Recent investigations indicated that A. fumigatus and A. flavus spores grown under varying CO2 atmosphere showed higher allergenicity [22, 32]. In line with the previous investigations, we appraised the effect of CO2 on morphological changes in A. fumigatus. The obtained results indicated that CO2 atmosphere could enhance some morphological (macroscopic and microscopic) changes such as sporulation, vesicle deformation, and the development of Chlamydia spores in A. fumigatus strains. The majority of the mentioned changes were also indicated to occur under 12% CO2 atmosphere and after four weeks of incubation. Previous reports revealed the capability of pathogenic Aspergillus species in growth under CO2 atmosphere; they also showed that this capacity might affect the pathogenicity and antifungal activity of these species [20]. Our findings may help with deeper understanding of this process. Besides, variation in CO2 atmosphere in environments where A. fumigatus is able to grow reveals the importance of effective factor and CO2 absorb regulator genes in these fungi.

Our results manifested that MICs of itraconazole, voriconazole, and amphotericin B against A. fumigatus increased near high CO2 environments. However, the mechanism of resistance induction by CO2 remains inconspicuous. Some medicines and environmental factors have been used for the induction of drug resistance in A. fumigatus [43]. In some studies, different types of resistance mechanisms, including changes in the target lanosterol-14-demethylase and induction of high-capacity drug efflux pumps, have been shown to promote drug resistance following UV-induced mutations [44-46]. In the study of Escribano et al., the MICs of itraconazole, voriconazole, and posaconazole against A. fumigatus cells were determined before and after exposure of the fungal cells to itraconazole. The obtained results indicated that the final MICs were substantially higher than the initial ones [47]. Faria-Ramos et al. investigated cross-resistance in A. fumigatus to clinical azoles after the exposure of fungal cells to prochloraz (an agronomical azole) and found that resistance to prochloraz increased after the initial exposure [48]. In addition, prochloraz exposure caused some morphological changes in fungal colony such as changing the appearance to white-colored colonies, losing the typical pigmentation, and absence of conidiation [48]. Our results also indicated the macroscopic and microscopic morphological changes in A. fumigatus due to CO2 pressure. However, these morphological changes were not similar to the alterations described by Faria-Ramos et al.

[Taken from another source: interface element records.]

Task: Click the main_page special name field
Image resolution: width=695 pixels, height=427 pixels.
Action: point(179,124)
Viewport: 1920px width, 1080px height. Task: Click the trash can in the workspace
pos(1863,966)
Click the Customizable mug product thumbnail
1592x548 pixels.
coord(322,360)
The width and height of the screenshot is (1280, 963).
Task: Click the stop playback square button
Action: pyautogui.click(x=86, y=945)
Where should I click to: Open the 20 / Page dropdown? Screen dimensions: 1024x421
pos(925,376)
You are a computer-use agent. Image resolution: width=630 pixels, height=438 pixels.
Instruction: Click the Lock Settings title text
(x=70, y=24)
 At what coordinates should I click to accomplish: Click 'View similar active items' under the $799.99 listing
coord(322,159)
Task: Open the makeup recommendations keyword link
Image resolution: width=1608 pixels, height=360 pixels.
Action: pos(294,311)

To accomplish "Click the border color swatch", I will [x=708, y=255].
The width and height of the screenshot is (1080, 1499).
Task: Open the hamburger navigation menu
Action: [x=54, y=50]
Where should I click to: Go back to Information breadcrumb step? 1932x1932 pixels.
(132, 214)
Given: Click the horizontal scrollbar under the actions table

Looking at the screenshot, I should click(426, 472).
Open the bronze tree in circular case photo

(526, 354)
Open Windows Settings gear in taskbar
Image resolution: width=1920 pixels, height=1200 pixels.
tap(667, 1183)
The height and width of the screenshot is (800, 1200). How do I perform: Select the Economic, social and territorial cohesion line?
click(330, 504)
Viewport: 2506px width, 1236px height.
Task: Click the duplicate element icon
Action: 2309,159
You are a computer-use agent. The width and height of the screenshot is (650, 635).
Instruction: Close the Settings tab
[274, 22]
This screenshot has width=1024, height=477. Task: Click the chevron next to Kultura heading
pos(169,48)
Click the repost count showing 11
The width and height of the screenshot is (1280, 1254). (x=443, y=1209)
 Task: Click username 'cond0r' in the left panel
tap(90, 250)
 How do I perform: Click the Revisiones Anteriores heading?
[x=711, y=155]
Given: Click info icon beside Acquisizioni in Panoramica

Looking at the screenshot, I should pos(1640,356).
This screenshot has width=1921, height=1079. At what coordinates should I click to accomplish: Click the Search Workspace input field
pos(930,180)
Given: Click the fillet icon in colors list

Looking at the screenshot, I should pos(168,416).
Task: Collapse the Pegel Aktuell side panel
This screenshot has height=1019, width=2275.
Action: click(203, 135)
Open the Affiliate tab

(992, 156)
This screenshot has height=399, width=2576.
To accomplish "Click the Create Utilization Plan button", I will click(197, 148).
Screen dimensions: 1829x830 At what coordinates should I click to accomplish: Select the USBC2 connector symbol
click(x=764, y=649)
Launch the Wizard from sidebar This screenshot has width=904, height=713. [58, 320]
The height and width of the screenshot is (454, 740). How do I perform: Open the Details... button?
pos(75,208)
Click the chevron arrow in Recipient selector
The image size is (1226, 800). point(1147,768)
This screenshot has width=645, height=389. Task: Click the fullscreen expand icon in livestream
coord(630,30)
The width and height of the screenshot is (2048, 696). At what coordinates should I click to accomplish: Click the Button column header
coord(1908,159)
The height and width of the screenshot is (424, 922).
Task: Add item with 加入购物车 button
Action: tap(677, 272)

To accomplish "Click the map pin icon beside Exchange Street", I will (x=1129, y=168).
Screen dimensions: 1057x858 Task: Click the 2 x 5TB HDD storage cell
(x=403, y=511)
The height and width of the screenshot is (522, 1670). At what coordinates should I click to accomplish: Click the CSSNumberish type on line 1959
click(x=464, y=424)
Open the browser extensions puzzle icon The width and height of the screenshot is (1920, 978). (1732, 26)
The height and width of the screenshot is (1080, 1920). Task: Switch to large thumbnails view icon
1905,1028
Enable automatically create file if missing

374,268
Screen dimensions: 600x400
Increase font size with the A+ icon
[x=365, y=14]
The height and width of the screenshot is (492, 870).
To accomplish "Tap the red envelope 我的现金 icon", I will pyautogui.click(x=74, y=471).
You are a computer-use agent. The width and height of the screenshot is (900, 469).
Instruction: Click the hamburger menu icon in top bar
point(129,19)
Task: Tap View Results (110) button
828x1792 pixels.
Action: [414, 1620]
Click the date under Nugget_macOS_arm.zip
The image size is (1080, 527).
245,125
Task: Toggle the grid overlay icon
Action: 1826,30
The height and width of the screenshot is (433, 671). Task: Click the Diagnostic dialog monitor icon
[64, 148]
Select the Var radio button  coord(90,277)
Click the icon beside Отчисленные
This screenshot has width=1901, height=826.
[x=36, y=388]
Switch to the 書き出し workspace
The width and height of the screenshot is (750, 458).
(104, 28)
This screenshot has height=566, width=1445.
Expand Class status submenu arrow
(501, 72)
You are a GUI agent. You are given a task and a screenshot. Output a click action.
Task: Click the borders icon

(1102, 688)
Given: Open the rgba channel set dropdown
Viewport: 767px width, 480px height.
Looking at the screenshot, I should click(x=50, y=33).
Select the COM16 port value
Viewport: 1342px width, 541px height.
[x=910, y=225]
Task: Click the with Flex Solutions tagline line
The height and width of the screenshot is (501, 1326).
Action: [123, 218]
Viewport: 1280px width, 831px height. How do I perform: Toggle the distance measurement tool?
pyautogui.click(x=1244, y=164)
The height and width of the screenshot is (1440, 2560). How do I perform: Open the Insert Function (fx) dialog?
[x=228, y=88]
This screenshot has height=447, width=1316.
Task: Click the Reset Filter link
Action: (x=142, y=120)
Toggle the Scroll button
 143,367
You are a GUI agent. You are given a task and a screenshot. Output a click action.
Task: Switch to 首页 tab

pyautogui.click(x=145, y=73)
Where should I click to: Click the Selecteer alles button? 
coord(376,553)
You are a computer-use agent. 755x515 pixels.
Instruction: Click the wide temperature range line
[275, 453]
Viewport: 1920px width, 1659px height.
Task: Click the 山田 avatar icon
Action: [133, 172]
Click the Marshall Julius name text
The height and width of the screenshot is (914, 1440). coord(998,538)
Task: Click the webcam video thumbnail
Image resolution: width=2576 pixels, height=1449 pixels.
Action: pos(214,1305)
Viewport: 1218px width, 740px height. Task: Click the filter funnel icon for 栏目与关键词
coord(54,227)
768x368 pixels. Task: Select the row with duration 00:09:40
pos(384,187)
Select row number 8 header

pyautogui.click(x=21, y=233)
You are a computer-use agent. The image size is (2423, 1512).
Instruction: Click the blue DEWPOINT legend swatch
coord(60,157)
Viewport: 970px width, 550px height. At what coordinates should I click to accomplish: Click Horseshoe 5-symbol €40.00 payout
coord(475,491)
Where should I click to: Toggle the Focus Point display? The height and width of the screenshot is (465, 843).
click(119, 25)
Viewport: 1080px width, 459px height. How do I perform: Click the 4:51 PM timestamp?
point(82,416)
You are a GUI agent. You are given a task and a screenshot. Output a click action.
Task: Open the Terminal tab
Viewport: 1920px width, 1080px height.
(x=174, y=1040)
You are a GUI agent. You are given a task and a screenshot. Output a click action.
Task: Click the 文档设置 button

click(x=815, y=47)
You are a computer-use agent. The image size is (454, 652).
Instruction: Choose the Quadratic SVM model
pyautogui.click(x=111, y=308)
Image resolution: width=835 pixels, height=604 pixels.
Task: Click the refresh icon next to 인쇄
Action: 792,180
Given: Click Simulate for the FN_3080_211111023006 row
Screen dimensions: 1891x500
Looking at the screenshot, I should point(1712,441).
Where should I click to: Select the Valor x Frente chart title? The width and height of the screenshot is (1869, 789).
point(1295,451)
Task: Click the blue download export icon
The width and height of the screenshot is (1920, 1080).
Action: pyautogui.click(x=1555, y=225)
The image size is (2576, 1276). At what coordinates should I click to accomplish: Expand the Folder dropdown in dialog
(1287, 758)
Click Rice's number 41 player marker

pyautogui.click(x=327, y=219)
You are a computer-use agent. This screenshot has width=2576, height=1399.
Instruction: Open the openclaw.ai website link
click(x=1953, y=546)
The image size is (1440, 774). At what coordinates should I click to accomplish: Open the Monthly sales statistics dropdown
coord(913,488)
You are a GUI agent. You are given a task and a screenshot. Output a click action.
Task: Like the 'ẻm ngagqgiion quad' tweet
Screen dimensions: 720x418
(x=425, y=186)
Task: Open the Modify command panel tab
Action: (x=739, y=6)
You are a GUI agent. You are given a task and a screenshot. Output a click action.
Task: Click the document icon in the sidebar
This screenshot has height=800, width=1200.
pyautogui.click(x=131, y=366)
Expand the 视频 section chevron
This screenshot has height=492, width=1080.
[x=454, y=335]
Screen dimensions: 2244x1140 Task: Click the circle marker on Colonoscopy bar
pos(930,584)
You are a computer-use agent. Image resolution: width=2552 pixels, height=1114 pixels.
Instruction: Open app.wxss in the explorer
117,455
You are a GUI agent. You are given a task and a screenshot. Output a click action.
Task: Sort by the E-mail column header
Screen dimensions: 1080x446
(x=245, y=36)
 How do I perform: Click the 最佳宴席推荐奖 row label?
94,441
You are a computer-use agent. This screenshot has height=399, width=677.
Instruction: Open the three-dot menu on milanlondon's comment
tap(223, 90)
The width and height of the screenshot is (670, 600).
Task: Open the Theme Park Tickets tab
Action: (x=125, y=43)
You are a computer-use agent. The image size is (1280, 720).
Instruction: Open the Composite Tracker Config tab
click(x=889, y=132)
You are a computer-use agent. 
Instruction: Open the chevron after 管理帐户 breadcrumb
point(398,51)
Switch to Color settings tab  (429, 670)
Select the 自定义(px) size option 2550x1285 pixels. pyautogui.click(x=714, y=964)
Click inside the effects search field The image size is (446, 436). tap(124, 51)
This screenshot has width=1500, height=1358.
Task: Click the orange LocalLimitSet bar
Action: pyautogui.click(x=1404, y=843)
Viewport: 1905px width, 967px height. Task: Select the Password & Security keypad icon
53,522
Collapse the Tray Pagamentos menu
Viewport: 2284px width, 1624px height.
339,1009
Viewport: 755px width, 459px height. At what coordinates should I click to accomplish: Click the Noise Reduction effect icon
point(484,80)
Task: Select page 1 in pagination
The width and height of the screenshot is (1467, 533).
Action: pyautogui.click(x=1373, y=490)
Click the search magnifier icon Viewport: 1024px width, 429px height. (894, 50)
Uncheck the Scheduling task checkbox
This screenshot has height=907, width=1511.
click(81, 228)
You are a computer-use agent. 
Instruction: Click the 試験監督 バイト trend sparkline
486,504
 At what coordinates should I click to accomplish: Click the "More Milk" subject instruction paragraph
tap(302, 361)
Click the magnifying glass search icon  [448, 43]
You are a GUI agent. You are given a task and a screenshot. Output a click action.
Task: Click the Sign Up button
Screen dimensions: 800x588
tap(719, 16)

The results of these studies indicate that A. fumigatus can be resistant to antifungal compounds due to antifungal agents in medicine, fungicides used in agriculture, and environmental factors. The results of this study also indicated that high concentrations of CO2 could be considered as an environmental factor affecting the occurrence of drug resistance in fungi.

Conclusion

Different levels of CO2 exposure induced morphological changes in A. fumigatus, an evident increase in MIC values, and the development of cross-resistance to itraconazole and voriconazole. Our next step is assessing the underlying molecular resistance mechanisms in these induced resistant strains, as well as in isolates with naturally high MIC values in different levels of CO2 and evaluating resistance to antifungal drugs without any prior in vitro induction.